Download or read book Reading the Late Byzantine Romance written by Adam J. Goldwyn. This book was released on 2018-12-20. Available in PDF, EPUB and Kindle. Book excerpt: The corpus of Palaiologan romances consists of about a dozen works of imaginative fiction from the thirteenth to the fifteenth centuries which narrate the trials and tribulations of aristocratic young lovers. This volume brings together leading scholars of Byzantine literature to examine the corpus afresh and aims to be the definitive work on the subject, suitable for scholars and students of all levels. It offers interdisciplinary and transnational approaches which demonstrate the aesthetic and cultural value of these works in their own right and their centrality to the medieval and early modern Greek, European and Mediterranean literary traditions. From a historical perspective, the volume also emphasizes how the romances represent a turning point in the history of Greek letters: they are a repository of both ancient and medieval oral poetic and novelistic traditions and yet are often considered the earliest works of Modern Greek literature.
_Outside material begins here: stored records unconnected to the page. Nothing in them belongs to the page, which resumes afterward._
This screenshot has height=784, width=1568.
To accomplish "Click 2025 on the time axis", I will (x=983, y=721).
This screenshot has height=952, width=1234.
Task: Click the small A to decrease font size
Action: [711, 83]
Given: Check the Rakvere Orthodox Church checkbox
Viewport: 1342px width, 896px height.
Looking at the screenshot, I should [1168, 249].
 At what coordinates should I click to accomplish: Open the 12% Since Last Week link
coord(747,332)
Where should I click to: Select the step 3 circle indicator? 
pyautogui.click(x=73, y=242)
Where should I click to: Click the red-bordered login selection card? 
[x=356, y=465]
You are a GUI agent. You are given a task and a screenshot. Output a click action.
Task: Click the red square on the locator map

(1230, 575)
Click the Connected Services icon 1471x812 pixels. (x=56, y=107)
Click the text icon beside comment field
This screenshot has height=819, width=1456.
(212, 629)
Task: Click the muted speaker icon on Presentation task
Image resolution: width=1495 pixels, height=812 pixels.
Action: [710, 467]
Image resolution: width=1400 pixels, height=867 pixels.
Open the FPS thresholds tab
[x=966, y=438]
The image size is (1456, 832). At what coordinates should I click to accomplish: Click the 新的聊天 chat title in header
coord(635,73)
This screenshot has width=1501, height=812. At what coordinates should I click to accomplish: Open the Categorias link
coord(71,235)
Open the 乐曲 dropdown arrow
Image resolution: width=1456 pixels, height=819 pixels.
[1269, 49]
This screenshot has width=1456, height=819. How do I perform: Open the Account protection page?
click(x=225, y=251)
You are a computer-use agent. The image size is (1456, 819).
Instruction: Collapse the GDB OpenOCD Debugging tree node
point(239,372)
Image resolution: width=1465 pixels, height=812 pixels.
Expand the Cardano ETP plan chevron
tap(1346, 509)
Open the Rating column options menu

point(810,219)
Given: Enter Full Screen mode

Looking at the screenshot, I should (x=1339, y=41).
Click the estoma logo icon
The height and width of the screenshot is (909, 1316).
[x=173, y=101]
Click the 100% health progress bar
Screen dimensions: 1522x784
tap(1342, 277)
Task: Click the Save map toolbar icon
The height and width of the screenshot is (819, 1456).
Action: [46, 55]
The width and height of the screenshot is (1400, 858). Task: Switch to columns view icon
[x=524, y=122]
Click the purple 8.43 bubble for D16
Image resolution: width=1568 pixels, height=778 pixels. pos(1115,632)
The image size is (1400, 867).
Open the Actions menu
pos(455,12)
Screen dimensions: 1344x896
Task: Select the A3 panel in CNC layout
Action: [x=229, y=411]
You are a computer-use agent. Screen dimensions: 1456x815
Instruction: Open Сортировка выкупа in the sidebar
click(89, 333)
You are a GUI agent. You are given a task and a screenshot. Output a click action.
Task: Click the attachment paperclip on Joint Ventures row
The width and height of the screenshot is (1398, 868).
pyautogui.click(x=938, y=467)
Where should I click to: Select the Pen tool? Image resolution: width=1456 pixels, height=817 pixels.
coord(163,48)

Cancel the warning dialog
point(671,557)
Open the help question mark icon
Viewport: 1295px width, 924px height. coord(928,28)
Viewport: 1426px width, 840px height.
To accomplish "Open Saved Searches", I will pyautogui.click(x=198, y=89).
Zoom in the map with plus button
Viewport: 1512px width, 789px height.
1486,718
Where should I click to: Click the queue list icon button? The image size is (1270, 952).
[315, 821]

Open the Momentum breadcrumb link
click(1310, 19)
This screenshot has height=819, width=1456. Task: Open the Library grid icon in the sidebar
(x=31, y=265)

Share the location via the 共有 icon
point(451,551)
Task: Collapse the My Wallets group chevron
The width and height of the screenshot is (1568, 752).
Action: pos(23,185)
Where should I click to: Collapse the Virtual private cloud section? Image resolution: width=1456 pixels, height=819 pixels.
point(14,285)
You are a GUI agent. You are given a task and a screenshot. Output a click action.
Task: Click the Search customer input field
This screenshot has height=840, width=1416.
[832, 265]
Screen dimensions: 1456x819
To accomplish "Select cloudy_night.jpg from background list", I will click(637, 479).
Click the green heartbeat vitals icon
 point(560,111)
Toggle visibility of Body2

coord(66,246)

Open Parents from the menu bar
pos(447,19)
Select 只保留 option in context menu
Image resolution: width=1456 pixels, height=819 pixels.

Latin Literatures of Medieval and Early Modern Times in Europe and Beyond

Author :
Release : 2024-07-15
Genre : Literary Criticism
Kind : eBook
Book Rating : 293/5 ( reviews)

Download or read book Latin Literatures of Medieval and Early Modern Times in Europe and Beyond written by Francesco Stella. This book was released on 2024-07-15. Available in PDF, EPUB and Kindle. Book excerpt: The textual heritage of Medieval Latin is one of the greatest reservoirs of human culture. Repertories list more than 16,000 authors from about 20 modern countries. Until now, there has been no introduction to this world in its full geographical extension. Forty contributors fill this gap by adopting a new perspective, making available to specialists (but also to the interested public) new materials and insights. The project presents an overview of Medieval (and post-medieval) Latin Literatures as a global phenomenon including both Europe and extra-European regions. It serves as an introduction to medieval Latin's complex and multi-layered culture, whose attraction has been underestimated until now. Traditional overviews mostly flatten specificities, yet in many countries medieval Latin literature is still studied with reference to the local history. Thus the first section presents 20 regional surveys, including chapters on authors and works of Latin Literature in Eastern, Central and Northern Europe, Africa, the Middle East, Asia, and the Americas. Subsequent chapters highlight shared patterns of circulation, adaptation, and exchange, and underline the appeal of medieval intermediality, as evidenced in manuscripts, maps, scientific treatises and iconotexts, and its performativity in narrations, theatre, sermons and music. The last section deals with literary “interfaces,” that is motifs or characters that exemplify the double-sided or the long-term transformations of medieval Latin mythologemes in vernacular culture, both early modern and modern, such as the legends about King Arthur, Faust, and Hamlet.